=== Section Start ===

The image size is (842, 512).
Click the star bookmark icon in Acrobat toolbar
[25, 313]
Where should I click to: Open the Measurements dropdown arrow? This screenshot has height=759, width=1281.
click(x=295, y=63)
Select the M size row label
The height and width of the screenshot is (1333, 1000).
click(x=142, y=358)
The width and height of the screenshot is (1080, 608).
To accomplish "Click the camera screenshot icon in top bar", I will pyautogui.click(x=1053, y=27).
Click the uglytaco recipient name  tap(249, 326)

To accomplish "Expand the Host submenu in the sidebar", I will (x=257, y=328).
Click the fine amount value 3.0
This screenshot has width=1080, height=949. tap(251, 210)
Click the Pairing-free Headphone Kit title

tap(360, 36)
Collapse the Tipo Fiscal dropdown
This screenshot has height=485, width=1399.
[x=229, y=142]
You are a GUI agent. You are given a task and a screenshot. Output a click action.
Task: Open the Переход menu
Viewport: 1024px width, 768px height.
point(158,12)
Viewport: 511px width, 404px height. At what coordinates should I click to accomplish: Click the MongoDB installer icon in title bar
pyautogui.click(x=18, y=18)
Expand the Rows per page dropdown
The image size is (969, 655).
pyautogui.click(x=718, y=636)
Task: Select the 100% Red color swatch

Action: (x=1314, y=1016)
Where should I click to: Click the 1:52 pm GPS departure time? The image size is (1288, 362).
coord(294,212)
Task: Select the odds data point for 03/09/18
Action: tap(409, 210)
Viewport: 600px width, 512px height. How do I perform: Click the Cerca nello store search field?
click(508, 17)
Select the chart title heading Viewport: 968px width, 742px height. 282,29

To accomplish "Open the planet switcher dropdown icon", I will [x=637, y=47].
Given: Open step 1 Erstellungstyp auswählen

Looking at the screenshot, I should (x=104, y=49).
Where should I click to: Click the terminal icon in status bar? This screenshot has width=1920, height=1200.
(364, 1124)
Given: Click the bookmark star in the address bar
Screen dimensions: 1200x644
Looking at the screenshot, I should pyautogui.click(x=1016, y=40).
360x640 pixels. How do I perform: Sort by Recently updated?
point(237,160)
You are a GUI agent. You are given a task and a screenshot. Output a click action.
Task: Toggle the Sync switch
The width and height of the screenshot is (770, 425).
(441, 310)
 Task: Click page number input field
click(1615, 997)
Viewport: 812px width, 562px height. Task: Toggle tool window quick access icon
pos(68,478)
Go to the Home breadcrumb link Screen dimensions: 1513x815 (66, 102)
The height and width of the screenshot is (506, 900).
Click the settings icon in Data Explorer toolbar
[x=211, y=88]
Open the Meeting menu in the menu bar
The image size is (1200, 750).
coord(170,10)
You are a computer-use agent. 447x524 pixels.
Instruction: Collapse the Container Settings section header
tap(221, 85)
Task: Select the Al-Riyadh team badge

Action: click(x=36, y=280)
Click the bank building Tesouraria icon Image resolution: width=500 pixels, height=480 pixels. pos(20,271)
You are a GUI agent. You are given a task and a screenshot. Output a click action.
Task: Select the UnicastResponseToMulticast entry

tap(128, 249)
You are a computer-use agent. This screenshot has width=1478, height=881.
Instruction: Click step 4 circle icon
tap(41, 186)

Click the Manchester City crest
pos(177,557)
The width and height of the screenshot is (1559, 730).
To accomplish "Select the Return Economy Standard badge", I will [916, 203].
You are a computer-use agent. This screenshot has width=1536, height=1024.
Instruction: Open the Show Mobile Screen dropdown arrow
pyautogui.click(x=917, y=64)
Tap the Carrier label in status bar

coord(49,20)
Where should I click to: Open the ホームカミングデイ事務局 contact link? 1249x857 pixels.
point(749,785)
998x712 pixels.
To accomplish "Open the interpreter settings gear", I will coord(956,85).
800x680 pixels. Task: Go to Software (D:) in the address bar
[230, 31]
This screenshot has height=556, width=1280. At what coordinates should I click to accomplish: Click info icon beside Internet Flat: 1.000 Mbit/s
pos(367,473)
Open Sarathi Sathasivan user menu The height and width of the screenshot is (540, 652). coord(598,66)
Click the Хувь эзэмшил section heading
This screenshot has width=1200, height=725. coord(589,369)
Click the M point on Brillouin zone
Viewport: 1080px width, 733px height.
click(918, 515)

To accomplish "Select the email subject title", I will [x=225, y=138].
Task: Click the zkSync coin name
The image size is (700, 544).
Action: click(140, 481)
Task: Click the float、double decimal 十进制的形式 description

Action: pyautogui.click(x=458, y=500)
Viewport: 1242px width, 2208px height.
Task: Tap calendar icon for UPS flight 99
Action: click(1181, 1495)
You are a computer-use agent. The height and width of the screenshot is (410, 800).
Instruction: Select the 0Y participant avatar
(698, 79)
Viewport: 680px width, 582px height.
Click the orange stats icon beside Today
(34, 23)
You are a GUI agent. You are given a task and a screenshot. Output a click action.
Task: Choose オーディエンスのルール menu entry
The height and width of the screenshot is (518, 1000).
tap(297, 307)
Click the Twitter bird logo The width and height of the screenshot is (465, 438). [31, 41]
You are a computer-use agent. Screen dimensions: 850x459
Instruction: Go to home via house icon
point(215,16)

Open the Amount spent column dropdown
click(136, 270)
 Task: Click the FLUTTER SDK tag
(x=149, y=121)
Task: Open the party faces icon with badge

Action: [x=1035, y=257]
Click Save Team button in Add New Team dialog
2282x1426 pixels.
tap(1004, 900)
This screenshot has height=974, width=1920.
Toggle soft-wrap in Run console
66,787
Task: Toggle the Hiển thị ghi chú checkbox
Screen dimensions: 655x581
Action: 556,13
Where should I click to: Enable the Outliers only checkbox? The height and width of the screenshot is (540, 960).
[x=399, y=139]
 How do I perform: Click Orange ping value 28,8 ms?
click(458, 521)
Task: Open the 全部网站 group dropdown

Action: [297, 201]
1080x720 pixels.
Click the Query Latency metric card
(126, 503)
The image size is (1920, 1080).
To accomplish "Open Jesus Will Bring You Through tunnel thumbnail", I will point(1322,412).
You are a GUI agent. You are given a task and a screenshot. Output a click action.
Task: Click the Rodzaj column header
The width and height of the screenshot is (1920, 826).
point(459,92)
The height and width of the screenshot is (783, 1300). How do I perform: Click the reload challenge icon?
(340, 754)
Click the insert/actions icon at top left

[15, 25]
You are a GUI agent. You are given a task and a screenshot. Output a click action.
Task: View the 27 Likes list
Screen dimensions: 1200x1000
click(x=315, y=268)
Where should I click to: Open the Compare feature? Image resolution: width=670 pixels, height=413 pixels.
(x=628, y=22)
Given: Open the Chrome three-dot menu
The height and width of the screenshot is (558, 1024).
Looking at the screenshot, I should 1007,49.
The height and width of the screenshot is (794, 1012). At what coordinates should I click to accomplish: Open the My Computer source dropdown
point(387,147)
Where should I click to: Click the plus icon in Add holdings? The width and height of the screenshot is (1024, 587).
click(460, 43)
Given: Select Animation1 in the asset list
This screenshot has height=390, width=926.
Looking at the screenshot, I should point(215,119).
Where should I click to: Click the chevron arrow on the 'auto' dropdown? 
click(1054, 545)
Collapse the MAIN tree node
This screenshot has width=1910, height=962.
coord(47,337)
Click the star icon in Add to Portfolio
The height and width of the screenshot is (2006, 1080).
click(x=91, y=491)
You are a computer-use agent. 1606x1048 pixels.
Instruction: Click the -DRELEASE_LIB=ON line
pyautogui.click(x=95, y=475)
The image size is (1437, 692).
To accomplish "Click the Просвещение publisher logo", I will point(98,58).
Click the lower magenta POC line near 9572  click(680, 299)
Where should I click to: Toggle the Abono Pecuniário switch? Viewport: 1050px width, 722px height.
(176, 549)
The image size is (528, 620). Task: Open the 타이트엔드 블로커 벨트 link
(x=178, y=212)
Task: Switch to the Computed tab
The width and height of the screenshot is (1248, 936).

=== Section End ===

* _Work instruction_
In the records above, how many lines include "list"? Give that number and nothing more.

* _Result_
2